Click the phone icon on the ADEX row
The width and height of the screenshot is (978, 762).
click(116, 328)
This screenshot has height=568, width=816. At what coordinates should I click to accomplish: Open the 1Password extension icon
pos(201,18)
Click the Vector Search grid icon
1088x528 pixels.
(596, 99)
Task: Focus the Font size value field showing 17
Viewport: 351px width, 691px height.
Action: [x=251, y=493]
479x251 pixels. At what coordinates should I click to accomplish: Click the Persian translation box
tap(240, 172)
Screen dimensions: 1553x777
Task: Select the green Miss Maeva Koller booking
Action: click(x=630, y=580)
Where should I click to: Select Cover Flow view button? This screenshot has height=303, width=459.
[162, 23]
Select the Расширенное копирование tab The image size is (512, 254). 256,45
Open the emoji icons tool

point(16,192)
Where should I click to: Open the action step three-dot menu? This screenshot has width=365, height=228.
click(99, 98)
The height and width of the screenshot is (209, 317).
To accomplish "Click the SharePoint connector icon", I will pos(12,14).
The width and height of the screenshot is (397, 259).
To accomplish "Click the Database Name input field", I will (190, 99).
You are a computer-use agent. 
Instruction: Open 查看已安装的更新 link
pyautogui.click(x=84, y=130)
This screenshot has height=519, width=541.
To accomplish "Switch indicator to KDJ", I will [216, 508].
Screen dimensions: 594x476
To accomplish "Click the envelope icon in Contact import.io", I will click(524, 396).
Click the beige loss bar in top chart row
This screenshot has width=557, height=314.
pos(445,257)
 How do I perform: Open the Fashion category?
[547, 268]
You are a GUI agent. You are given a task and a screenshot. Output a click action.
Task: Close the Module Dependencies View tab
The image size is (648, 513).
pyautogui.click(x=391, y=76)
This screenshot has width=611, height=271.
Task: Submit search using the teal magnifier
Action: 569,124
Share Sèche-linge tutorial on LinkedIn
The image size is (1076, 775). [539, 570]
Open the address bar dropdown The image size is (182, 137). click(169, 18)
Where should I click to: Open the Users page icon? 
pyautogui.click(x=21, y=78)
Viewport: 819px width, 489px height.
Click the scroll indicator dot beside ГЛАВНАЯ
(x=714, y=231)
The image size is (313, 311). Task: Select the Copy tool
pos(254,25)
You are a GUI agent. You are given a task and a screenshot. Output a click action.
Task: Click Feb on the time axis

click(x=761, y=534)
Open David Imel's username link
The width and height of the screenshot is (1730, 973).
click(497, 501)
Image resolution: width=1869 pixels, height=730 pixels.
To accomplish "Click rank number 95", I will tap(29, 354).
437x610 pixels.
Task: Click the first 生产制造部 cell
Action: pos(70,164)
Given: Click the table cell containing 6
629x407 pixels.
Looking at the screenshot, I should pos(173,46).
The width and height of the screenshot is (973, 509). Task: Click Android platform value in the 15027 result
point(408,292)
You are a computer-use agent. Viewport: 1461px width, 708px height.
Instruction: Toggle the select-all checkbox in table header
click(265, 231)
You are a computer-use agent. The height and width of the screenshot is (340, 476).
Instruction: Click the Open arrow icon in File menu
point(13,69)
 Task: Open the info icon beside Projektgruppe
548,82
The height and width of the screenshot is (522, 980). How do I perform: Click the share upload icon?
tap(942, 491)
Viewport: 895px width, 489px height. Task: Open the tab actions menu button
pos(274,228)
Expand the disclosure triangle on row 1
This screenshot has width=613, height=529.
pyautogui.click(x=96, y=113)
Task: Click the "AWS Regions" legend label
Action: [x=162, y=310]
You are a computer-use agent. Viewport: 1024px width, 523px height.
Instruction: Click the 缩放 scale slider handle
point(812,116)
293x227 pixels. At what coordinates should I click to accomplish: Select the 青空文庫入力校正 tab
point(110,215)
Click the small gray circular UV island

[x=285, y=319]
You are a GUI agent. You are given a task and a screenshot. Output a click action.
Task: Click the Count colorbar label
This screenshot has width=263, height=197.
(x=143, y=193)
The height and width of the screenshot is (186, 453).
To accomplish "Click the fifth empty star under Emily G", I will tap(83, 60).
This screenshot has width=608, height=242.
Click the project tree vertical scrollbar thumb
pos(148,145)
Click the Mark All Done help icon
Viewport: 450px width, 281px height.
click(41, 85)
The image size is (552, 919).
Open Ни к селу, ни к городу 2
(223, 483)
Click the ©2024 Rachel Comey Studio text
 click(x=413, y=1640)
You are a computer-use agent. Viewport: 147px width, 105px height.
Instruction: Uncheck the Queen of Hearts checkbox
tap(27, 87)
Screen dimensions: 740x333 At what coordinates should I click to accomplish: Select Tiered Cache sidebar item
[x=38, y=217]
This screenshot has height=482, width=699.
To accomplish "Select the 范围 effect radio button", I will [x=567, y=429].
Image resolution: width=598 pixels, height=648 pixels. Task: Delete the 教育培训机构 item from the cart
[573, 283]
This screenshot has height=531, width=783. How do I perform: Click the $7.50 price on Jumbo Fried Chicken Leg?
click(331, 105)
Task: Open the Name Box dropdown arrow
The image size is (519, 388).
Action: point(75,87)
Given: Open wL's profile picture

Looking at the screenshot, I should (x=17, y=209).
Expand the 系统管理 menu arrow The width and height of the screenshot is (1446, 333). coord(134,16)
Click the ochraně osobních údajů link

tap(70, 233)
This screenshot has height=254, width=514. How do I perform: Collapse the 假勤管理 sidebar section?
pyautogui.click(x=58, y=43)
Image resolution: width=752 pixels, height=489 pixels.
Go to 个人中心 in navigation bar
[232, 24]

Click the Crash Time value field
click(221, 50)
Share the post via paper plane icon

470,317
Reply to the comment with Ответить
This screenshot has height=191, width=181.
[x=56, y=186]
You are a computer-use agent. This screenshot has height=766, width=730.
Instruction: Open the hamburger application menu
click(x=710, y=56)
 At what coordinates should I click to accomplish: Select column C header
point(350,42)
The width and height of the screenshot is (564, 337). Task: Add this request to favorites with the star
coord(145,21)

* **Exercise requirements**: Please give the number of lines in the entries above that hold "dropdown", with no other words.

* **Expected output**: 2